Si maintenant le climat se réchauffe, les calottes polaires fondent. L’eau de fonte se retrouve donc dans les océans. Ce qui réduit leur salinité et augmente leur teneur en isotopologue 16OH2. Les périodes chaudes sont donc celles où l’eau de mer présente un rapport isotopique 18O/16O supérieur à celui du standard universel. Car, il y a eu plus de précipitations. En paléoclimatologie, on utilise le rapport isotopique 18O/16O de l’eau des glaciers ainsi que celui des coquillages ou des plantes marines. Ceci permet d’avoir une idée des températures ainsi que du taux de précipitations du passé.

Coquillages et coraux

Pour les carottes glaciaires, la chose est simple. Puisque ici, un rapport faible indique des températures plus froides que le standard universel.

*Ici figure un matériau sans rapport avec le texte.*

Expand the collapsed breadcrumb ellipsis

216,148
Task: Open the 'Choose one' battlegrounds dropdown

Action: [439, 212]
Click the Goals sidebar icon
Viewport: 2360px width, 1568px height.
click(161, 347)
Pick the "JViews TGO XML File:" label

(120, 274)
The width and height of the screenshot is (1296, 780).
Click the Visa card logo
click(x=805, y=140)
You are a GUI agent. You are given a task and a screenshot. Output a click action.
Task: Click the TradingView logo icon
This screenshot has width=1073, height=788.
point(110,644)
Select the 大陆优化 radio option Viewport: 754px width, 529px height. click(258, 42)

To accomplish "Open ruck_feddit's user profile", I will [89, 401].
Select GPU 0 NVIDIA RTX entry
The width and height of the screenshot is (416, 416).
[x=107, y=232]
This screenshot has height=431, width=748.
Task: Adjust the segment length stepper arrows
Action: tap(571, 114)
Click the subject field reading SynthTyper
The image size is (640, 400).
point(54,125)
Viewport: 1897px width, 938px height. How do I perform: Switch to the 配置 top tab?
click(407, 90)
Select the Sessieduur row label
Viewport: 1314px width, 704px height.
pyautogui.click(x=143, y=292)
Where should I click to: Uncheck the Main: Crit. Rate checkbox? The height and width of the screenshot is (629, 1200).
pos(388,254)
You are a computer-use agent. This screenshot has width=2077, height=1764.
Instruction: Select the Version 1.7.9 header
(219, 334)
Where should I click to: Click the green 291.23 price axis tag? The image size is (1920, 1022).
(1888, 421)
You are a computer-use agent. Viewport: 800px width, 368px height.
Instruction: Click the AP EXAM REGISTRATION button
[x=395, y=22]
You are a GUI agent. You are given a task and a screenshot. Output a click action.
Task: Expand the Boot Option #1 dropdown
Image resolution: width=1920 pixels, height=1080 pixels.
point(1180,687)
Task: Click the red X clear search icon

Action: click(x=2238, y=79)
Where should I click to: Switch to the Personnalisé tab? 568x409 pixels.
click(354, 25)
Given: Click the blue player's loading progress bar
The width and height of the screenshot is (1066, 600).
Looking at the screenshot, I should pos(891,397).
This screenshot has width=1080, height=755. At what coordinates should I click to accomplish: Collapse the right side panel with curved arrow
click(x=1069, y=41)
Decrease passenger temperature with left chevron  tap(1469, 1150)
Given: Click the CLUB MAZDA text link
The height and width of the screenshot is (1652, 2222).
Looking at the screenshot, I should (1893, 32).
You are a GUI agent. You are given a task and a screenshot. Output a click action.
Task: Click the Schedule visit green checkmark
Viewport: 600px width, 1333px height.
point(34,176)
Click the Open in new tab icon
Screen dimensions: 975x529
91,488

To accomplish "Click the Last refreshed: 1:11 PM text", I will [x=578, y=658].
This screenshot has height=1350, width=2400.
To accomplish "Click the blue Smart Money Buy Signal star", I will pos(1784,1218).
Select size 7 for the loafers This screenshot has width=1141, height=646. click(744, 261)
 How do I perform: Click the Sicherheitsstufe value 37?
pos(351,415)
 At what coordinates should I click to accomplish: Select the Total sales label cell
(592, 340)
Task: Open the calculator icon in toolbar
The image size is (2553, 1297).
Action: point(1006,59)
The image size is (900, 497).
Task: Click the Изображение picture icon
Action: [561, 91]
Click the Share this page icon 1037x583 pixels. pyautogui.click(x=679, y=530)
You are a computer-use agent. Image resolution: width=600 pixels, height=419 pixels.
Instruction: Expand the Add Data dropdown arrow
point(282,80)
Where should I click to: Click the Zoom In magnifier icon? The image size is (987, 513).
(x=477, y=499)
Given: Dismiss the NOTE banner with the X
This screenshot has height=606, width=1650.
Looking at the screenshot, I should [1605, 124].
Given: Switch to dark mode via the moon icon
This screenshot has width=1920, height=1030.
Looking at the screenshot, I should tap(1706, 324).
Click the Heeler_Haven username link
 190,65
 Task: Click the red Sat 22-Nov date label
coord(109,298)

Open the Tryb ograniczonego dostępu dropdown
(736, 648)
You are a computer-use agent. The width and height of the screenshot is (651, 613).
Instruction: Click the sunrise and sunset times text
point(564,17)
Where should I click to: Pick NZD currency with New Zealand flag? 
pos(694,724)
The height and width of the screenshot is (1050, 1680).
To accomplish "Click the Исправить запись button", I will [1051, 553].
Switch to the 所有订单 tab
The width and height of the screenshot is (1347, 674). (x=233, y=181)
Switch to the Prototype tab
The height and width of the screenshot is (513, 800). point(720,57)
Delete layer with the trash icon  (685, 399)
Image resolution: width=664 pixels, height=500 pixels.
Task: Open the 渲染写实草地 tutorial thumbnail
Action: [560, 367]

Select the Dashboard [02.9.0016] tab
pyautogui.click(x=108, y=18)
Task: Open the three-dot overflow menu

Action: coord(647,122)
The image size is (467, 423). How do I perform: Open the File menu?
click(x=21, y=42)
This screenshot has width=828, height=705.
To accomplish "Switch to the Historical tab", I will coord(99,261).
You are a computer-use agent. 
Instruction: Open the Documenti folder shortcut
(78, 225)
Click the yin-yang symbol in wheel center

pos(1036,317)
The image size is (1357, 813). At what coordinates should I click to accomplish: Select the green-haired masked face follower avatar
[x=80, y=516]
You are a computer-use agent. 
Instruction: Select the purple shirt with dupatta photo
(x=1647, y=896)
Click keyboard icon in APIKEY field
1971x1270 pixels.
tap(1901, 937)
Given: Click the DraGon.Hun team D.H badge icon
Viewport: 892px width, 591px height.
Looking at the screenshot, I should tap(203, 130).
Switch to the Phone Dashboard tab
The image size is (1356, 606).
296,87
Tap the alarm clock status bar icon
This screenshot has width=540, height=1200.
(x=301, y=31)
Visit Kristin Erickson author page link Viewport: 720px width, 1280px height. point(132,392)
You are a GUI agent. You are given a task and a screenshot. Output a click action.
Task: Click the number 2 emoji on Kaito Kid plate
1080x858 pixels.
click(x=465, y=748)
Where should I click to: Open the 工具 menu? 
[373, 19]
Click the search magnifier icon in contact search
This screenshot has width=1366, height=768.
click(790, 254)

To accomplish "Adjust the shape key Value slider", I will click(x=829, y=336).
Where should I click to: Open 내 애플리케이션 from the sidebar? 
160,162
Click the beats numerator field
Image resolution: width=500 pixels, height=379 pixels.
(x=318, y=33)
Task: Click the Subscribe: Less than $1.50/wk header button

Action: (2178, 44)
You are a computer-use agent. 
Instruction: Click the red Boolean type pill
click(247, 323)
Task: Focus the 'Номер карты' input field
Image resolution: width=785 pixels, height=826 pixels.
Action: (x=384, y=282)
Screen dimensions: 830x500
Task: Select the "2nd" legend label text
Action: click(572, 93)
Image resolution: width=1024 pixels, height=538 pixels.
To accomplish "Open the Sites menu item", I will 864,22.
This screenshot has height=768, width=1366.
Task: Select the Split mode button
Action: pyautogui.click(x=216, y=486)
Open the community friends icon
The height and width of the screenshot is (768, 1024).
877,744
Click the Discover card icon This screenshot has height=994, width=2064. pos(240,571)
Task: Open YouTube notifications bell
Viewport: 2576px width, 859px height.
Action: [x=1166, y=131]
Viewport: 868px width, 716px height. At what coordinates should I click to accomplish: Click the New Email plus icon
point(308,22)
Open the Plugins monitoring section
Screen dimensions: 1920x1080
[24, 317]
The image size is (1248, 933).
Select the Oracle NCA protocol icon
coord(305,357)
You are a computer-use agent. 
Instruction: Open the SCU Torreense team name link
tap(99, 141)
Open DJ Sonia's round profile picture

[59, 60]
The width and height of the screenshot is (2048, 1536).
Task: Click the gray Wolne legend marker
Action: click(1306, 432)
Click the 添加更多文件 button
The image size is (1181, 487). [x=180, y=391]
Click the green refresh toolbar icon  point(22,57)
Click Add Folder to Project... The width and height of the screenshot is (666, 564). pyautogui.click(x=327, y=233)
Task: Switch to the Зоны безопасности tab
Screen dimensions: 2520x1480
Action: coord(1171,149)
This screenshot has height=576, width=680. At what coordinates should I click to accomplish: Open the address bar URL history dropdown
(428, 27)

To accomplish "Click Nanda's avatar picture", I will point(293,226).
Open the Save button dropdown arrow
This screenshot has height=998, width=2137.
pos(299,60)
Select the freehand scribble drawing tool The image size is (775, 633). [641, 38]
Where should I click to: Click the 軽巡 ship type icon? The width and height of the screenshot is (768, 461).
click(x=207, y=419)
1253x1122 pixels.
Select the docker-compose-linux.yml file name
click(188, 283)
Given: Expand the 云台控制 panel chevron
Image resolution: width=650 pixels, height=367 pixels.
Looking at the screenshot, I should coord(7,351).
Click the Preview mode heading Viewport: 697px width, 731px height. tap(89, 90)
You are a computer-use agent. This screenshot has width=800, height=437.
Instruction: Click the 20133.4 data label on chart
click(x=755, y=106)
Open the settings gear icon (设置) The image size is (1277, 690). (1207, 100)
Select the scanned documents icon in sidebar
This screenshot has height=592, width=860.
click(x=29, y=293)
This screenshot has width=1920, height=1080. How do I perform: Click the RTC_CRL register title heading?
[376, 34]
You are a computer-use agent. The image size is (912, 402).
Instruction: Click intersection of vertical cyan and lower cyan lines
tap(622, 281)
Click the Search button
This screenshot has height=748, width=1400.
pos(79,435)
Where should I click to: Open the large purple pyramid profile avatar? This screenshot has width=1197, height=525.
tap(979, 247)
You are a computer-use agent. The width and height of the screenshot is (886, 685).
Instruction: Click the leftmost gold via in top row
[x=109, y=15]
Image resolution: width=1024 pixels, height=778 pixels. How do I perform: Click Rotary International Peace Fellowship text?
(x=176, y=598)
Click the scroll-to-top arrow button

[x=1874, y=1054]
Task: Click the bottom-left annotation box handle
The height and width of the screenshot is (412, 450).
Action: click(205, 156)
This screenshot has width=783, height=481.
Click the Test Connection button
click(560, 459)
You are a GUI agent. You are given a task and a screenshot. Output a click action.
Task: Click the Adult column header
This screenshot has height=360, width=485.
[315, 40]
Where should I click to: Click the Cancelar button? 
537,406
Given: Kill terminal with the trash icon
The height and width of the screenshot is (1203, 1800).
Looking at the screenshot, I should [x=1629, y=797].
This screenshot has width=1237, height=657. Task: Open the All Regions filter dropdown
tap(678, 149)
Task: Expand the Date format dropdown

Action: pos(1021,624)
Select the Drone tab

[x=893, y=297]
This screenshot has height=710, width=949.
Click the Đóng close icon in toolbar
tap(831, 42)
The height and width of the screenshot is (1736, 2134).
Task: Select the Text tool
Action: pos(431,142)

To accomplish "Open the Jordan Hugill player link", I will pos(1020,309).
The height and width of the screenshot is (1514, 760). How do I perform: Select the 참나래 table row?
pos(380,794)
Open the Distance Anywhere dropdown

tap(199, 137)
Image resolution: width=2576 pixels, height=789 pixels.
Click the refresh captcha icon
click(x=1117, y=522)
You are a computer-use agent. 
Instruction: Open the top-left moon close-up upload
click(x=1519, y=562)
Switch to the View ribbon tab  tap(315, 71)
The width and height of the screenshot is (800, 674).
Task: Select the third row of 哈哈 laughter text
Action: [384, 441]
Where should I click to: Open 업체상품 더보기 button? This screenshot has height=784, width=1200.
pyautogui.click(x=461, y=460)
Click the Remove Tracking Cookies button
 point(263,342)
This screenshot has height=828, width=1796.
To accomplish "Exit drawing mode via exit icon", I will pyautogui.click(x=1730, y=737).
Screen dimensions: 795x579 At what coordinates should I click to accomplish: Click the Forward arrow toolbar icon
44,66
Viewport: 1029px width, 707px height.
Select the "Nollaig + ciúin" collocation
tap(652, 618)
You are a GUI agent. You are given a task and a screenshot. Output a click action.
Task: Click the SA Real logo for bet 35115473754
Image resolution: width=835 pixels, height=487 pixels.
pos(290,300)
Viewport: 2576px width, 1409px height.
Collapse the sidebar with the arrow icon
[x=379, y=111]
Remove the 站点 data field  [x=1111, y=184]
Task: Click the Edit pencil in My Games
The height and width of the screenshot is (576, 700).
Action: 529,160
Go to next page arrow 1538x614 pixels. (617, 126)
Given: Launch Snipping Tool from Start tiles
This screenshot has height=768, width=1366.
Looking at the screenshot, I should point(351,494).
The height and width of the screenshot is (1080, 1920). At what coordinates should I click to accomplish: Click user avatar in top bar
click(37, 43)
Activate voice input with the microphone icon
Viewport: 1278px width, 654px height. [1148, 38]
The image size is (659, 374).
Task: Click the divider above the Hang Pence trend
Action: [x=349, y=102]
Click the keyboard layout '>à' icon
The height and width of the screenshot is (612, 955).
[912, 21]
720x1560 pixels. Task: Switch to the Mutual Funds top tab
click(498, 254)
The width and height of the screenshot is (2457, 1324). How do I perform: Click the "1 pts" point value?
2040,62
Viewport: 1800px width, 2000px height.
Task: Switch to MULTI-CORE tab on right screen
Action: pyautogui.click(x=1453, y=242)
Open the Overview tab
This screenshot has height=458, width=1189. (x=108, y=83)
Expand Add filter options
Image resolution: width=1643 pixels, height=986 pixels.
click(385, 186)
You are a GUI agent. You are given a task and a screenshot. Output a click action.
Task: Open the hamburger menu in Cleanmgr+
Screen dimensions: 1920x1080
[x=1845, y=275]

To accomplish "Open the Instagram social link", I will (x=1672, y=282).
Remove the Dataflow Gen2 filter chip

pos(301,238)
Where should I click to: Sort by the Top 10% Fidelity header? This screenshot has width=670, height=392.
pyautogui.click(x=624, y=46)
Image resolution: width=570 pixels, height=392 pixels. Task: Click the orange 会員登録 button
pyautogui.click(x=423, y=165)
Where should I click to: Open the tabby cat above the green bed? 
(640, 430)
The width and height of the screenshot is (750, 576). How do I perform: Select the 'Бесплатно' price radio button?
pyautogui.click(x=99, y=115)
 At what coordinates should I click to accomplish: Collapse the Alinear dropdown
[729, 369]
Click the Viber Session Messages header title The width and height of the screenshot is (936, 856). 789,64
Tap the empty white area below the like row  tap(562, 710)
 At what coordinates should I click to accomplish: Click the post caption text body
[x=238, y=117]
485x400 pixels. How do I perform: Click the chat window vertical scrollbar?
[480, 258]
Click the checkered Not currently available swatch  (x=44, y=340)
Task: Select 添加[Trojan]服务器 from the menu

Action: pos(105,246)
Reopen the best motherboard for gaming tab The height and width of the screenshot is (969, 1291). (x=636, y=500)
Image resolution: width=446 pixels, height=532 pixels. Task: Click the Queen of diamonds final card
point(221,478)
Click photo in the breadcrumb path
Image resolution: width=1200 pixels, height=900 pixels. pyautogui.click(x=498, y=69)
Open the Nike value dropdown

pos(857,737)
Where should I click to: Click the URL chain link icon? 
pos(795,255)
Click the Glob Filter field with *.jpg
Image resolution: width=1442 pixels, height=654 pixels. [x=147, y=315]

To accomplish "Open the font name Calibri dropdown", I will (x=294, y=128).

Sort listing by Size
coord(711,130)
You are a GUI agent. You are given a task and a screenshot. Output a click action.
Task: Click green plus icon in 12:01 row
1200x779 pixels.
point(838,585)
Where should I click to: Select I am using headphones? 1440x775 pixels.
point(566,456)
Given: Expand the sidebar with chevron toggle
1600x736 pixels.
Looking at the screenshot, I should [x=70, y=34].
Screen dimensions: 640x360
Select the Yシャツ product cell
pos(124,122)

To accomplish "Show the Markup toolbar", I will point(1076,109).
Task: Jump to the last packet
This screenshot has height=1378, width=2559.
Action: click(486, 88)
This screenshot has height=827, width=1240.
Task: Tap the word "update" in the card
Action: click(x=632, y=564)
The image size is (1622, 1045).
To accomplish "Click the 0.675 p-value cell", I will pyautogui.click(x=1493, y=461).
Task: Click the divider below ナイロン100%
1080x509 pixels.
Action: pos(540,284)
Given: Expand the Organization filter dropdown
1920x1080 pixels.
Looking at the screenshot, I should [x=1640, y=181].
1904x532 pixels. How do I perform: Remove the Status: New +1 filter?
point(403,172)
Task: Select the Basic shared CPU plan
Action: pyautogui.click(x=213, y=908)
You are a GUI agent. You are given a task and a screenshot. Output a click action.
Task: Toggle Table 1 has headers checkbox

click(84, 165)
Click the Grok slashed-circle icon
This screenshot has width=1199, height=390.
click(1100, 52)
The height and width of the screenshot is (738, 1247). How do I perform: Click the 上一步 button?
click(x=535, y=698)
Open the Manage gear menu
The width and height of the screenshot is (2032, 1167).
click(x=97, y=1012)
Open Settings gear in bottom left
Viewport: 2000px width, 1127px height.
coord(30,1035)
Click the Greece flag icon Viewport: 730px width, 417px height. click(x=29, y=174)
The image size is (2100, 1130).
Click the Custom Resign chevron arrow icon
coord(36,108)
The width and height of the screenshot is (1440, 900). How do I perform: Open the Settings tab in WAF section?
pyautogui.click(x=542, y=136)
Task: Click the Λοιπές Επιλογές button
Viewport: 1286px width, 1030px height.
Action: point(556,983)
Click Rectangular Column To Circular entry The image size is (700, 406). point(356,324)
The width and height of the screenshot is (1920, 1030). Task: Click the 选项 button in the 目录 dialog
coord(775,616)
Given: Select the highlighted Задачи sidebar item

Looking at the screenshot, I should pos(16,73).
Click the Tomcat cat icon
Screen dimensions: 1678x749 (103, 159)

Pour les coquillages, la mesure est beaucoup plus complexe. Car, les processus chimiques et biologiques à l’origine de la formation des coquilles biaisent le rapport isotopique de manière très variable en fonction de la température. Les coquilles du phytoplancton, du zoo-plancton ou des coraux sont constituées de calcaire CaCO3 ou de silice SiO2.

Lorsque ces solides se forment, ils tendent à s’enrichir en isotope 18O, quel que soit le rapport isotopique de l’eau. Plus la température de l’eau est basse, plus l’enrichissement est important. Il faut donc faire des corrections pour accéder au véritable rapport isotopique de l’océan. Cela se fait en regardant d’autres rapports isotopiques. Comme la balance entre le strontium (Sr) et le calcium (Ca) dans le cas des coraux. En effet, le rapport Sr/Ca dépend, lui aussi, fortement de la température. En mesurant ce rapport dans les coraux, on peut donc connaître la température de l’océan

Ceci permet alors d’estimer la quantité d’isotope 18O incorporée pour cette température. Des variations dans le rapport isotopique après cette correction de température, révèlent des changements locaux de la salinité de l’océan. Ceci est en relation avec les taux d’évaporation, de précipitation et d’écoulement des eaux, paramètres liés à la quantité totale de glace sur la Terre.